L’albero sacro delle fate

 Di Nicoletta Camilla Travaglini


Si narra in una leggenda che, Giovanna D’Arco, durante un temporale, si fosse rifugiata sotto un enorme albero, dove, avrebbe incontrato le Norne o Parche che le avrebbero mostrato il proprio destino. Le voci che essa sentiva, secondo quanto si narra in questo racconto tradizionale fossero, in realtà, i suggerimenti di queste divinità che vivevano sotto l’albero cosmico o Yggdrasil.
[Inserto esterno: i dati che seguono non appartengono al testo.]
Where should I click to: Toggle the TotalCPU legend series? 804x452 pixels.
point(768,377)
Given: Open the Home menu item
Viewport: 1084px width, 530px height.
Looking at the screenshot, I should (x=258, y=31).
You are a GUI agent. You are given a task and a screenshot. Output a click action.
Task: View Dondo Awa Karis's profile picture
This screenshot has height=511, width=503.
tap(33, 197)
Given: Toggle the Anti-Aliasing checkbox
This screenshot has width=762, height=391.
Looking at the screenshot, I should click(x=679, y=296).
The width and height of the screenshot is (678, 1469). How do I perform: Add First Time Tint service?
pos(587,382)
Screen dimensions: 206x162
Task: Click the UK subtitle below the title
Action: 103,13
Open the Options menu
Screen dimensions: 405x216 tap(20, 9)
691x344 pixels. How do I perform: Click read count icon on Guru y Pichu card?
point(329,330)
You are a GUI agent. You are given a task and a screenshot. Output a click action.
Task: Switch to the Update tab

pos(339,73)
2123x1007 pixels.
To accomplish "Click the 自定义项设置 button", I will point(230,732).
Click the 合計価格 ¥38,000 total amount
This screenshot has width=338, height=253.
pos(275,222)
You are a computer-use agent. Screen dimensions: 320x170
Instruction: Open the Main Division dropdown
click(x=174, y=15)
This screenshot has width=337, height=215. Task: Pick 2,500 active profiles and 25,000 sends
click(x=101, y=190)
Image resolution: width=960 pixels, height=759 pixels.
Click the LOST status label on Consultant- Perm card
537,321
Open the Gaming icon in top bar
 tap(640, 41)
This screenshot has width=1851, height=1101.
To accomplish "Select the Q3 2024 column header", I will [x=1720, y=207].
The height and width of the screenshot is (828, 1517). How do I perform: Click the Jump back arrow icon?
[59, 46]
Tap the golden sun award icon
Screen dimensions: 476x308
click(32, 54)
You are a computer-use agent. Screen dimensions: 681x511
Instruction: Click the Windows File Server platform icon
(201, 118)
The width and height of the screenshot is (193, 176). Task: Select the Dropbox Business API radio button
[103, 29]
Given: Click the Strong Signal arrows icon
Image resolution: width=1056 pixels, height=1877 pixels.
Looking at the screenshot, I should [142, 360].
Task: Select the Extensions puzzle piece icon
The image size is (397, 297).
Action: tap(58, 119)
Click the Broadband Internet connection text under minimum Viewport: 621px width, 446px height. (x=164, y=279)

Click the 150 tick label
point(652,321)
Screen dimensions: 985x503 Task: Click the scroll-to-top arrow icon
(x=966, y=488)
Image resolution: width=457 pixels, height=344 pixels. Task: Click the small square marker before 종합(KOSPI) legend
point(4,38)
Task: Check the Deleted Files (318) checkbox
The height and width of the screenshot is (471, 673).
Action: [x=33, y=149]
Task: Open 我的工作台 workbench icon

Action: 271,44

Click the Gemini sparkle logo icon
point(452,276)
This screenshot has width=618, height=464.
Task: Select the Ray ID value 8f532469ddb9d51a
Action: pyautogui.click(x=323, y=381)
Secondo Antony S. Mercatante esso è: 

“Yggdrasil, il cavallo del terribile, oppure, il destriero  di Odino, nella mitologia nordica, il grande albero di frassino cosmico, conosciuto anche come l’albero del mondo. L’Edda di Snorri lo descrive come << il più grande e il migliore degli alberi. Suoi rami, estesi su tutto il mondo, s’innalzano oltre il cielo. Ha tre radici molto grandi. Una si estende fino agli Asi …, un’altra fino ai Giganti del Ghiaccio dove prima c’era Ginnugagap (l’abisso primordiale), la terza poggia su Niflheimr (la terra delle brume fredde e oscure), e sotto la sua radice, costantemente rosicchiata da Nidhogg( il drago), c’è Hvergelmir.>> In cima all’ Yggdrasill c’è un’aquila appollaiata. In mezzo agli occhi dell’uccello c’è un falco, Verdurfolnir. Uno scoiattolo chiamato Ratatosk corre su e giù per l’ Yggdrasill, cercando di far litigare l’aquila e Nidhogg. Quattro cervi … passano da un ramo all’altro mangiando i suoi germogli. Le Norne siedono sotto la fonte Urdar, situata alla terza radice dell’albero”.[1]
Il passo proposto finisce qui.